> Records for this task
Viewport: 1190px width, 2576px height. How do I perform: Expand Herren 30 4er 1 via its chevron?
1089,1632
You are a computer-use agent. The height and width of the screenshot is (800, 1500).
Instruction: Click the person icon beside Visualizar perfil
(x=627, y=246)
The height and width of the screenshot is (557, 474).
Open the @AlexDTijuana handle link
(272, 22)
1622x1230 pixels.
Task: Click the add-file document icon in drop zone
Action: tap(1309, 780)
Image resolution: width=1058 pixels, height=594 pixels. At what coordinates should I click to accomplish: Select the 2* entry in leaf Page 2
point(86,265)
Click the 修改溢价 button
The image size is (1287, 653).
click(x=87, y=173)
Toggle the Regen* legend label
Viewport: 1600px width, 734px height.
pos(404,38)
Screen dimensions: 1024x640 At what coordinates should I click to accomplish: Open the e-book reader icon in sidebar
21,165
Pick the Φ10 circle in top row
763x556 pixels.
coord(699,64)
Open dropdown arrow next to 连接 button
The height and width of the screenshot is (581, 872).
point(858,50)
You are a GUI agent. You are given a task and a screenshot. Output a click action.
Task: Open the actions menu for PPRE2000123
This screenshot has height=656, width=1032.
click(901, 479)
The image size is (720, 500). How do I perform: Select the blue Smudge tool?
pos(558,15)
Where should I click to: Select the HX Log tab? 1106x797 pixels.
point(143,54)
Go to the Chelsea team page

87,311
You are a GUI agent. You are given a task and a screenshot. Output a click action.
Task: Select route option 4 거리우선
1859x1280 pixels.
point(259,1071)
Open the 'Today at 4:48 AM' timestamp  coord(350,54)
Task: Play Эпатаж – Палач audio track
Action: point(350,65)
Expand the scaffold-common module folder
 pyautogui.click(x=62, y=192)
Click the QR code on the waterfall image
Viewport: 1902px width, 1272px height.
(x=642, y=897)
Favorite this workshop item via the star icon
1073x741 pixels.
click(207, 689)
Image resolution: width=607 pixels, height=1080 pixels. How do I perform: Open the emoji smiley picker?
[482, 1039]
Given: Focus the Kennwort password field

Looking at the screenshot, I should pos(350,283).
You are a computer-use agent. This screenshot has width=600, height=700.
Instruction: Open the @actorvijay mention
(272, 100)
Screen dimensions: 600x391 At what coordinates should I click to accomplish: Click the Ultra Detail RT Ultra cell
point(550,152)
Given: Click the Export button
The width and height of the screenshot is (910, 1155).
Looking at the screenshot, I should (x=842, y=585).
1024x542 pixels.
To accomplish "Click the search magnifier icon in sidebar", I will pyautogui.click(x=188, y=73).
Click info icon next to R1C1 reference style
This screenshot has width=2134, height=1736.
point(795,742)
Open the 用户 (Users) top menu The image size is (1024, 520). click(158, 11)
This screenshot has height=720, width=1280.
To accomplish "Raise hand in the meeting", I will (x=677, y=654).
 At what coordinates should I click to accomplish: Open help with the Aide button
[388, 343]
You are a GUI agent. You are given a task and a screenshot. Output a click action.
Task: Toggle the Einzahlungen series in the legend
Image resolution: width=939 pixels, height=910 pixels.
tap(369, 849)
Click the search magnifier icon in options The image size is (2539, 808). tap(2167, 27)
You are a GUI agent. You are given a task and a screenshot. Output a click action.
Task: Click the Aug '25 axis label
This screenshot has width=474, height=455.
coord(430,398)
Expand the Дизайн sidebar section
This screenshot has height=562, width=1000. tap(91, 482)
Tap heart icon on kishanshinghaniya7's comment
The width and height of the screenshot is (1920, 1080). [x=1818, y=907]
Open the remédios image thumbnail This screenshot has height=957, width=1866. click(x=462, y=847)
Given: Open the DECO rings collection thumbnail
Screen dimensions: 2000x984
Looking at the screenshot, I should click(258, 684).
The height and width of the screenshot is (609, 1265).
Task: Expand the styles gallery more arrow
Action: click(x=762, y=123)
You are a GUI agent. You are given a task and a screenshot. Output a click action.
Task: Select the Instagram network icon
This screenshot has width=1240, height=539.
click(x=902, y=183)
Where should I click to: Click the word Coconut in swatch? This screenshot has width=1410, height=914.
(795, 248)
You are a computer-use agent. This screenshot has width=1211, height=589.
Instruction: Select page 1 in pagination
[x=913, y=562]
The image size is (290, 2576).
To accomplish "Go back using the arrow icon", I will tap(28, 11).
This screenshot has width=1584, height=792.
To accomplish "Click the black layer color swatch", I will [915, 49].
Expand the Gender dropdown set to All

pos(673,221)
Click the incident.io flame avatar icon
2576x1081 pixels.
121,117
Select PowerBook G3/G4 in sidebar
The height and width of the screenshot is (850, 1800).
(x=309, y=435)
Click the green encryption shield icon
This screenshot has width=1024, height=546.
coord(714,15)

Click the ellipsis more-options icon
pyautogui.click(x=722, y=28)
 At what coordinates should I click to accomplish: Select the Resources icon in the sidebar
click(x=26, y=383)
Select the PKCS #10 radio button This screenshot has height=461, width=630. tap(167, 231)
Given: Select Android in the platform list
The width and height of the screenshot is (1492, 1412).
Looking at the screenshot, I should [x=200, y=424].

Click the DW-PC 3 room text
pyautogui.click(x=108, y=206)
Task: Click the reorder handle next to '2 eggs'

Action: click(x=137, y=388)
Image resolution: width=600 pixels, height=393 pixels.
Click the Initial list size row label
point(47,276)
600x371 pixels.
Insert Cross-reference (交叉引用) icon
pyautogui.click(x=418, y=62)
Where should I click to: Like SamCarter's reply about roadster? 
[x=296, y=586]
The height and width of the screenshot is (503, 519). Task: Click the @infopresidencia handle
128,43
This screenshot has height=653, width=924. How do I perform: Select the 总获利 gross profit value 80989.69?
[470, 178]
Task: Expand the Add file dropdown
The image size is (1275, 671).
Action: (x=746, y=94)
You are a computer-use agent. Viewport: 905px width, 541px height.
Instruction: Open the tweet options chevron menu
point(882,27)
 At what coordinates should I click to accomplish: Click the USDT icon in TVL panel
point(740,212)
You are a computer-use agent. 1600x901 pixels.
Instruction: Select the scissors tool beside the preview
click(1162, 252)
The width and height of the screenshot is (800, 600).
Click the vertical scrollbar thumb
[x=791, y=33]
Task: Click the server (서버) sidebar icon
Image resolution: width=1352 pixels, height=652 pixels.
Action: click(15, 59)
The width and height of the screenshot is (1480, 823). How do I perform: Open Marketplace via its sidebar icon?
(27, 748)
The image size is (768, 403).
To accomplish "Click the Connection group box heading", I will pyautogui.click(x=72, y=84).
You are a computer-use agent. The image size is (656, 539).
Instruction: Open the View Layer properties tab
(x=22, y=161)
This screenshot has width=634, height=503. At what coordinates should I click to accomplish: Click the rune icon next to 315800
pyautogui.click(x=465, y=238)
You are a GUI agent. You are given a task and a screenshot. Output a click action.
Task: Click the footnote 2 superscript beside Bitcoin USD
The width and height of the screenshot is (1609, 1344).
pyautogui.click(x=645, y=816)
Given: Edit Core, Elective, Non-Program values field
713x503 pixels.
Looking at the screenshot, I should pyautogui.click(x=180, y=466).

> Problem statement
Could you give the records again, exactly as they appear?

> Result for this exercise
Viewport: 1190px width, 2576px height. How do I perform: Expand Herren 30 4er 1 via its chevron?
1089,1632
You are a computer-use agent. The height and width of the screenshot is (800, 1500).
Instruction: Click the person icon beside Visualizar perfil
(x=627, y=246)
The height and width of the screenshot is (557, 474).
Open the @AlexDTijuana handle link
(272, 22)
1622x1230 pixels.
Task: Click the add-file document icon in drop zone
Action: tap(1309, 780)
Image resolution: width=1058 pixels, height=594 pixels. At what coordinates should I click to accomplish: Select the 2* entry in leaf Page 2
point(86,265)
Click the 修改溢价 button
The image size is (1287, 653).
click(x=87, y=173)
Toggle the Regen* legend label
Viewport: 1600px width, 734px height.
pos(404,38)
Screen dimensions: 1024x640 At what coordinates should I click to accomplish: Open the e-book reader icon in sidebar
21,165
Pick the Φ10 circle in top row
763x556 pixels.
coord(699,64)
Open dropdown arrow next to 连接 button
The height and width of the screenshot is (581, 872).
point(858,50)
You are a GUI agent. You are given a task and a screenshot. Output a click action.
Task: Open the actions menu for PPRE2000123
This screenshot has height=656, width=1032.
click(901, 479)
The image size is (720, 500). How do I perform: Select the blue Smudge tool?
pos(558,15)
Where should I click to: Select the HX Log tab? 1106x797 pixels.
point(143,54)
Go to the Chelsea team page

87,311
You are a GUI agent. You are given a task and a screenshot. Output a click action.
Task: Select route option 4 거리우선
1859x1280 pixels.
point(259,1071)
Open the 'Today at 4:48 AM' timestamp  coord(350,54)
Task: Play Эпатаж – Палач audio track
Action: point(350,65)
Expand the scaffold-common module folder
 pyautogui.click(x=62, y=192)
Click the QR code on the waterfall image
Viewport: 1902px width, 1272px height.
(x=642, y=897)
Favorite this workshop item via the star icon
1073x741 pixels.
click(207, 689)
Image resolution: width=607 pixels, height=1080 pixels. How do I perform: Open the emoji smiley picker?
[482, 1039]
Given: Focus the Kennwort password field

Looking at the screenshot, I should pos(350,283).
You are a computer-use agent. This screenshot has width=600, height=700.
Instruction: Open the @actorvijay mention
(272, 100)
Screen dimensions: 600x391 At what coordinates should I click to accomplish: Click the Ultra Detail RT Ultra cell
point(550,152)
Given: Click the Export button
The width and height of the screenshot is (910, 1155).
Looking at the screenshot, I should (x=842, y=585).
1024x542 pixels.
To accomplish "Click the search magnifier icon in sidebar", I will pyautogui.click(x=188, y=73).
Click info icon next to R1C1 reference style
This screenshot has width=2134, height=1736.
point(795,742)
Open the 用户 (Users) top menu The image size is (1024, 520). click(158, 11)
This screenshot has height=720, width=1280.
To accomplish "Raise hand in the meeting", I will (x=677, y=654).
 At what coordinates should I click to accomplish: Open help with the Aide button
[388, 343]
You are a GUI agent. You are given a task and a screenshot. Output a click action.
Task: Toggle the Einzahlungen series in the legend
Image resolution: width=939 pixels, height=910 pixels.
tap(369, 849)
Click the search magnifier icon in options The image size is (2539, 808). tap(2167, 27)
You are a GUI agent. You are given a task and a screenshot. Output a click action.
Task: Click the Aug '25 axis label
This screenshot has width=474, height=455.
coord(430,398)
Expand the Дизайн sidebar section
This screenshot has height=562, width=1000. tap(91, 482)
Tap heart icon on kishanshinghaniya7's comment
The width and height of the screenshot is (1920, 1080). [x=1818, y=907]
Open the remédios image thumbnail This screenshot has height=957, width=1866. click(x=462, y=847)
Given: Open the DECO rings collection thumbnail
Screen dimensions: 2000x984
Looking at the screenshot, I should click(258, 684).
The height and width of the screenshot is (609, 1265).
Task: Expand the styles gallery more arrow
Action: click(x=762, y=123)
You are a GUI agent. You are given a task and a screenshot. Output a click action.
Task: Select the Instagram network icon
This screenshot has width=1240, height=539.
click(x=902, y=183)
Where should I click to: Click the word Coconut in swatch? This screenshot has width=1410, height=914.
(795, 248)
You are a computer-use agent. This screenshot has width=1211, height=589.
Instruction: Select page 1 in pagination
[x=913, y=562]
The image size is (290, 2576).
To accomplish "Go back using the arrow icon", I will tap(28, 11).
This screenshot has width=1584, height=792.
To accomplish "Click the black layer color swatch", I will [915, 49].
Expand the Gender dropdown set to All

pos(673,221)
Click the incident.io flame avatar icon
2576x1081 pixels.
121,117
Select PowerBook G3/G4 in sidebar
The height and width of the screenshot is (850, 1800).
(x=309, y=435)
Click the green encryption shield icon
This screenshot has width=1024, height=546.
coord(714,15)

Click the ellipsis more-options icon
pyautogui.click(x=722, y=28)
 At what coordinates should I click to accomplish: Select the Resources icon in the sidebar
click(x=26, y=383)
Select the PKCS #10 radio button This screenshot has height=461, width=630. tap(167, 231)
Given: Select Android in the platform list
The width and height of the screenshot is (1492, 1412).
Looking at the screenshot, I should [x=200, y=424].

Click the DW-PC 3 room text
pyautogui.click(x=108, y=206)
Task: Click the reorder handle next to '2 eggs'

Action: click(x=137, y=388)
Image resolution: width=600 pixels, height=393 pixels.
Click the Initial list size row label
point(47,276)
600x371 pixels.
Insert Cross-reference (交叉引用) icon
pyautogui.click(x=418, y=62)
Where should I click to: Like SamCarter's reply about roadster? 
[x=296, y=586]
The height and width of the screenshot is (503, 519). Task: Click the @infopresidencia handle
128,43
This screenshot has height=653, width=924. How do I perform: Select the 总获利 gross profit value 80989.69?
[470, 178]
Task: Expand the Add file dropdown
The image size is (1275, 671).
Action: (x=746, y=94)
You are a computer-use agent. Viewport: 905px width, 541px height.
Instruction: Open the tweet options chevron menu
point(882,27)
 At what coordinates should I click to accomplish: Click the USDT icon in TVL panel
point(740,212)
You are a computer-use agent. 1600x901 pixels.
Instruction: Select the scissors tool beside the preview
click(1162, 252)
The width and height of the screenshot is (800, 600).
Click the vertical scrollbar thumb
[x=791, y=33]
Task: Click the server (서버) sidebar icon
Image resolution: width=1352 pixels, height=652 pixels.
Action: click(15, 59)
The width and height of the screenshot is (1480, 823). How do I perform: Open Marketplace via its sidebar icon?
(27, 748)
The image size is (768, 403).
To accomplish "Click the Connection group box heading", I will pyautogui.click(x=72, y=84).
You are a computer-use agent. The image size is (656, 539).
Instruction: Open the View Layer properties tab
(x=22, y=161)
This screenshot has width=634, height=503. At what coordinates should I click to accomplish: Click the rune icon next to 315800
pyautogui.click(x=465, y=238)
You are a GUI agent. You are given a task and a screenshot. Output a click action.
Task: Click the footnote 2 superscript beside Bitcoin USD
The width and height of the screenshot is (1609, 1344).
pyautogui.click(x=645, y=816)
Given: Edit Core, Elective, Non-Program values field
713x503 pixels.
Looking at the screenshot, I should pyautogui.click(x=180, y=466).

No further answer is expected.